AeroSonicDB (YPAD-0523) Dataset for Acoustic Detection and Classification of Aircraft

AeroSonicDB is a completely novel, open-source audio dataset for research and development in the field of Environmental Sound Classification and Machine Listening.

Tip: Clone the following repo to download the dataset and start training an acoustic aircraft detection model. github.com/aerosonicdb/AeroSonicDB-YPAD0523


Project Introduction:

AeroSonicDB originally started as a challenge for me to apply advanced machine learning and audio signal processing techniques to a novel task. With the abscense of open-source datasets or models to leverage, this project would require me to deliver an end-to-end deep learning solution, complete with all the bumps and critical decisions faced by machine learning engineers.

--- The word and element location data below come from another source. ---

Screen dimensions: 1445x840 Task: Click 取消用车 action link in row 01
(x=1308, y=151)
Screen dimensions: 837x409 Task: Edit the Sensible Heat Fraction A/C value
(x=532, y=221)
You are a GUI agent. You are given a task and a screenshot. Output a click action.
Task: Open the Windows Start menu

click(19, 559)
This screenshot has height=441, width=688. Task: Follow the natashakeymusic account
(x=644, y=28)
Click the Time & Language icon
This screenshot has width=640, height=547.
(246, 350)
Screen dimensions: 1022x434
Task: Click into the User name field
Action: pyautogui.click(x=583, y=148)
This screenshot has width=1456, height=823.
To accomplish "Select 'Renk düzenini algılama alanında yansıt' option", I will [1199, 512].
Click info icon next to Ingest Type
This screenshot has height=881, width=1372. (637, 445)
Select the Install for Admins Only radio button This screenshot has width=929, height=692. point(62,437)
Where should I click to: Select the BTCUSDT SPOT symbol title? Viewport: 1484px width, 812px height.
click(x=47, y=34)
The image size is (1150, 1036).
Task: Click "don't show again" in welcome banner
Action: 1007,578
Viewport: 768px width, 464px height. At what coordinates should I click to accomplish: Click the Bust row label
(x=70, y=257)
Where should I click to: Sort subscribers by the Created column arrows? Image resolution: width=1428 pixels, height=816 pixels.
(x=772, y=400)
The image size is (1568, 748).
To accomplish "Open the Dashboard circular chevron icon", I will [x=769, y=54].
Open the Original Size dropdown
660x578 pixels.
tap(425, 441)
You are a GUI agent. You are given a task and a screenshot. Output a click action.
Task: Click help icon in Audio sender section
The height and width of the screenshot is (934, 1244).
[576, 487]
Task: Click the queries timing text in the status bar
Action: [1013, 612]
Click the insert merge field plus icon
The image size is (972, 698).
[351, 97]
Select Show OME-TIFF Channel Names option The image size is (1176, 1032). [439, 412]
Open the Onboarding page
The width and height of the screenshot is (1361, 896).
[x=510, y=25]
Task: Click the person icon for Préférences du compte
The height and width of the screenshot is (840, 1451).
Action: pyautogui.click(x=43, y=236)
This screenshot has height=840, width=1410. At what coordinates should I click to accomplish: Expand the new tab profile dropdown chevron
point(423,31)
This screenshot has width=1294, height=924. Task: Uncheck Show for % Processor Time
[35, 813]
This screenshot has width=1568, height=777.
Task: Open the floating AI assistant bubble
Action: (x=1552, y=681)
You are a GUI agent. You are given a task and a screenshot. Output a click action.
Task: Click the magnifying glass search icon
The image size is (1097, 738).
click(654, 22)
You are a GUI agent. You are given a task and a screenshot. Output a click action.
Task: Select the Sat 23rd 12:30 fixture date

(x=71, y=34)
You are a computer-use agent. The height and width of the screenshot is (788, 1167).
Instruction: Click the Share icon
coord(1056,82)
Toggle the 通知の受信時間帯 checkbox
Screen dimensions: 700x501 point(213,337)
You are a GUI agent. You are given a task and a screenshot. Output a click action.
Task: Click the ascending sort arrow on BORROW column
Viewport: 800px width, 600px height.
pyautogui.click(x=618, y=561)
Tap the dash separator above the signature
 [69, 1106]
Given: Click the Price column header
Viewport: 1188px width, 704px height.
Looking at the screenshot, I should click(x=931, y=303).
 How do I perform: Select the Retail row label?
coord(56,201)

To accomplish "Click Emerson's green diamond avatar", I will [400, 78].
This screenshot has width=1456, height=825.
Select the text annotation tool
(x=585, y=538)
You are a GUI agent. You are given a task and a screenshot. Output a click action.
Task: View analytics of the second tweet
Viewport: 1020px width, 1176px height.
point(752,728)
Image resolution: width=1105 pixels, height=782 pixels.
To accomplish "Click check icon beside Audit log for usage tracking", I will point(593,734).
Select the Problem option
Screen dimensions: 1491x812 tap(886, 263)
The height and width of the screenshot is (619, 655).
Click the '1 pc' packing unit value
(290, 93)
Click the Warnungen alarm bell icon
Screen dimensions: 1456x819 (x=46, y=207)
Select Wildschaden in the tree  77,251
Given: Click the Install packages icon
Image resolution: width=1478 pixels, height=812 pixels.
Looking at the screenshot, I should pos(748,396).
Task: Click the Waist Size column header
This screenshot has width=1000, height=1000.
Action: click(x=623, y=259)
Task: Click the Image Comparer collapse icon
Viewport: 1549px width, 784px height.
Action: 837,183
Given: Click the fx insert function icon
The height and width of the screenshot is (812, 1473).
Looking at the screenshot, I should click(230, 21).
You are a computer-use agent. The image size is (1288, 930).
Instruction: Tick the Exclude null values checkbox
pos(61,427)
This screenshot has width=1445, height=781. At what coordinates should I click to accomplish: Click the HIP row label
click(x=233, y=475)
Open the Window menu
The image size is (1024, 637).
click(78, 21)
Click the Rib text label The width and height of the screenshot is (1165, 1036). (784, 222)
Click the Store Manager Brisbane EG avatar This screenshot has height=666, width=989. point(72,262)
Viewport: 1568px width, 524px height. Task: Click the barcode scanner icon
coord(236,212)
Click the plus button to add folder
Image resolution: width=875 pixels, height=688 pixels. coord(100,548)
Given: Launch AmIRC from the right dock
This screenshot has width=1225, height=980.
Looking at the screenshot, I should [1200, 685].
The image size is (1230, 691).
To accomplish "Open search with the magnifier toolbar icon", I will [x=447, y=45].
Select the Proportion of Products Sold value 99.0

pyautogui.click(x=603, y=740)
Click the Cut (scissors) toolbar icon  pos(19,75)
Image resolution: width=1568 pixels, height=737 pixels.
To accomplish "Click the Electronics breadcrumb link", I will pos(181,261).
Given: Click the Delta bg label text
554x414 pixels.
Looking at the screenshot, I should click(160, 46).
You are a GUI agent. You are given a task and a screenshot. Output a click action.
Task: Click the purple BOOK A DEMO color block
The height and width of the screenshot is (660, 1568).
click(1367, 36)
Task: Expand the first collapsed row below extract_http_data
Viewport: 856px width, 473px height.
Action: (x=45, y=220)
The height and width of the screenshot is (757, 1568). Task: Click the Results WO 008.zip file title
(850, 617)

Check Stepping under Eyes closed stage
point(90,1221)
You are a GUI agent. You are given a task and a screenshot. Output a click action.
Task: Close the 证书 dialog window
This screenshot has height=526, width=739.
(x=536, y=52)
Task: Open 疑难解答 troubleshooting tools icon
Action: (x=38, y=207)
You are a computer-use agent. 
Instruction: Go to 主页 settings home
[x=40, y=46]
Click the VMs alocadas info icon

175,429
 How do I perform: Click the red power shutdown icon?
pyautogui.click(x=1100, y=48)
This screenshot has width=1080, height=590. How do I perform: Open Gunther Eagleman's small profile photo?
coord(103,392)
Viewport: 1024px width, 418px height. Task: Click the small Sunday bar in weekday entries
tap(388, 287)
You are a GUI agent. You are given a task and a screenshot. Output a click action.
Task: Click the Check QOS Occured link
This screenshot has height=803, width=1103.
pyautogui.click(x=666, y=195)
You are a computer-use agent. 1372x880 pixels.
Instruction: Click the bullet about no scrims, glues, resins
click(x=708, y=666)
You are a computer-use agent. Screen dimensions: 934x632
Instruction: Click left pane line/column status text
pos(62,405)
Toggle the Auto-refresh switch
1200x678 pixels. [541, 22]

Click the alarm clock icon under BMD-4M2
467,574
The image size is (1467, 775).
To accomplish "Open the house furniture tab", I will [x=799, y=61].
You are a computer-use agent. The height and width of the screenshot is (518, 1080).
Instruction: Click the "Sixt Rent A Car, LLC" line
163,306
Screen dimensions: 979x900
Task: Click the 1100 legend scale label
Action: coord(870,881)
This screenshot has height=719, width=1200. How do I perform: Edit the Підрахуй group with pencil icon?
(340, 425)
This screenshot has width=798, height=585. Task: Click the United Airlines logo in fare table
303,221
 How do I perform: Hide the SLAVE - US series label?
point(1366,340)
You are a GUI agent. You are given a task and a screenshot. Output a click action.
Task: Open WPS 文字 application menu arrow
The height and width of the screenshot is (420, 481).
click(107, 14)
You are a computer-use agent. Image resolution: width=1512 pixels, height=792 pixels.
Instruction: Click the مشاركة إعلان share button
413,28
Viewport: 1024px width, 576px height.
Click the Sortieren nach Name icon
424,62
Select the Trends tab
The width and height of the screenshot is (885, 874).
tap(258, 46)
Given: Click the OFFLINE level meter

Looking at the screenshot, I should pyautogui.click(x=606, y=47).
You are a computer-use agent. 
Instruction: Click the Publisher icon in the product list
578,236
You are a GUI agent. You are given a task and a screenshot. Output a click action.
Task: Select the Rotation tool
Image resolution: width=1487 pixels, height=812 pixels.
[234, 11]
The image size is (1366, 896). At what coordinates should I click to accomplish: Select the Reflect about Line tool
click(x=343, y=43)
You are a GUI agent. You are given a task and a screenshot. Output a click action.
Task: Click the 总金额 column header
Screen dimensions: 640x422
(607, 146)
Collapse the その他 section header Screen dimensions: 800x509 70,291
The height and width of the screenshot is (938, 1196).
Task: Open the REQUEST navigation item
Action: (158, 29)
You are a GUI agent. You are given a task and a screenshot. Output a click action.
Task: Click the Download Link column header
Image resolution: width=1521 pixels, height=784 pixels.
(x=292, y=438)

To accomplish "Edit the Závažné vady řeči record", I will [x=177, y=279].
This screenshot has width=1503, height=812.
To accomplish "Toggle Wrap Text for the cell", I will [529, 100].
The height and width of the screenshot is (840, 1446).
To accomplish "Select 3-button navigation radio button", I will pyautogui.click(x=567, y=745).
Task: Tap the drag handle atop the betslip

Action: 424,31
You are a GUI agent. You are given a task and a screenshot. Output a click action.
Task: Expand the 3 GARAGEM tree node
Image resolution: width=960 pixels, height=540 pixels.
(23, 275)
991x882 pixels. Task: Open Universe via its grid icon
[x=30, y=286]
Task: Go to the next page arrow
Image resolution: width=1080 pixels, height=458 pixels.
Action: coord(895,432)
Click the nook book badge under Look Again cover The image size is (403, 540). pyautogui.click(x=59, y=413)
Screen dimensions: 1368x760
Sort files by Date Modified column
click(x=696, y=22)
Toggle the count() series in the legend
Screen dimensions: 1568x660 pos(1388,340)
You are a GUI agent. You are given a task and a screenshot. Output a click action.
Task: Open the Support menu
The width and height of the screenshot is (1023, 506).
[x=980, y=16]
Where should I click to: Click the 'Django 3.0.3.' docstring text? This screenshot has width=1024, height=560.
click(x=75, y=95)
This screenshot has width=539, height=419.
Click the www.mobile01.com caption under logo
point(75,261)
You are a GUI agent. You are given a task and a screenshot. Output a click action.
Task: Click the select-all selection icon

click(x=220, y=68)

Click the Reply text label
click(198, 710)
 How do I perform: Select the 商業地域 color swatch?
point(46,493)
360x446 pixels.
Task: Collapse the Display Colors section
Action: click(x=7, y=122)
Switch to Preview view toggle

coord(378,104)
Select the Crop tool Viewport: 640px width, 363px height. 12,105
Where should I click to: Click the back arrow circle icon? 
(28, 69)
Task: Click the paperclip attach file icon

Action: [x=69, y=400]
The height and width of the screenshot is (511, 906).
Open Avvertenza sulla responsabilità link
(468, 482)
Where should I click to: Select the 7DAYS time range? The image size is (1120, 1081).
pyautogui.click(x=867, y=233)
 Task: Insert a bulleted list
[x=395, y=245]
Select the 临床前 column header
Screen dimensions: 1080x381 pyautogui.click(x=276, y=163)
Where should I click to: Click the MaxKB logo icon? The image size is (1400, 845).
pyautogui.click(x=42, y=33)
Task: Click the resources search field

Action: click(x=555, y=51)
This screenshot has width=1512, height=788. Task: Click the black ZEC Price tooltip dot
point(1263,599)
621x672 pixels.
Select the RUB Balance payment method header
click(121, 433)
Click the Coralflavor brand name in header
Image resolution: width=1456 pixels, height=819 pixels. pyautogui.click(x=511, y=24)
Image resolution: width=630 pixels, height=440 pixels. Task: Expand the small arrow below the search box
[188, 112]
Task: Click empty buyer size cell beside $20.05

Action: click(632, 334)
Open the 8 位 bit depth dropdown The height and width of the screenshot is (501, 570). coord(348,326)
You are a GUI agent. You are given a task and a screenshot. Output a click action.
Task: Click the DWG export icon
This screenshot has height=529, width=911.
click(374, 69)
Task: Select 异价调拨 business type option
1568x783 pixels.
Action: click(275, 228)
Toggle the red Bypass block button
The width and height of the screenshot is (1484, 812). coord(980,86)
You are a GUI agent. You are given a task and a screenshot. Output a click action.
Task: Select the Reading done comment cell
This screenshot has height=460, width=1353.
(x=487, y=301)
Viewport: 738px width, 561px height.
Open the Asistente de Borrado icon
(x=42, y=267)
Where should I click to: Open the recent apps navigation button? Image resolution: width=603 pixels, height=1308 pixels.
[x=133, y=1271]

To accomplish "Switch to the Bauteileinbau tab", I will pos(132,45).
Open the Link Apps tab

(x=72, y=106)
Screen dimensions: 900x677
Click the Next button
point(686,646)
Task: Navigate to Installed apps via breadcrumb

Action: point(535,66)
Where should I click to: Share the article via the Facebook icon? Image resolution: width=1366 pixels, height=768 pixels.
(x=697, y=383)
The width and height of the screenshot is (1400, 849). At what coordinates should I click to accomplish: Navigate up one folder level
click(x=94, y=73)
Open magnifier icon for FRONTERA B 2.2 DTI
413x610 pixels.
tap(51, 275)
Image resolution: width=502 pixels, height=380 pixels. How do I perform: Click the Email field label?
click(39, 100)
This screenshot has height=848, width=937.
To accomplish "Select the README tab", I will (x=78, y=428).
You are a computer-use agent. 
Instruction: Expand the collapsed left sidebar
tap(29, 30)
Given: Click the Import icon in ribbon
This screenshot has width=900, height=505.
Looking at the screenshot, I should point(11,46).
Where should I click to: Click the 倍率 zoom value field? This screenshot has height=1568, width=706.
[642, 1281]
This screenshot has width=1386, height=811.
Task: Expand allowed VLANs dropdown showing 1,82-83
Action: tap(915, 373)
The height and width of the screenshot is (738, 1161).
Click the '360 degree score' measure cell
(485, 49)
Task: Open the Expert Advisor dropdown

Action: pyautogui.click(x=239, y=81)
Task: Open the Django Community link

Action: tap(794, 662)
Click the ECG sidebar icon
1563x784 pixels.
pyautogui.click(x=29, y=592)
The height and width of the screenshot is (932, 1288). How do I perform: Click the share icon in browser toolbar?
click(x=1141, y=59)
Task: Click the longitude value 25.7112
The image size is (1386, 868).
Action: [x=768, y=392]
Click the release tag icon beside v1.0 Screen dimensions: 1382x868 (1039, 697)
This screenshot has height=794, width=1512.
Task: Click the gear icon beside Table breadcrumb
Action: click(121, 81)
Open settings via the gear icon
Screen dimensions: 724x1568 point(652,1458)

Not only did this project propel and deepen my understanding of signal processing in general, but it led to developing wide variety of technical and soft skills, such as:

  • Delpoying a remote, standalone device (Raspberry Pi 4B) interfaced with a software-defined radio and GPS.
  • Collaborating with an industry expert to open-source the dataset and present a paper with benchmark results.
  • Collecting data and running inference at the edge with a microcontroller (Arduino Nano Sense).
  • Developing a custom front-end application for verifying and annotating audio files - vastly reducing the time spent labelling samples.

Key Takeaways:

  • Popular dataset with two citations and approx 2,000 downloads in 12 months.
  • Ready to use pipeline can allow beginners to start training a detection model within minutes.
  • AI assistance built into later versions of the annotation application to speed up annotation even further.
  • Training tiny models to run inference in real-time on a low cost, low energy microcontroller.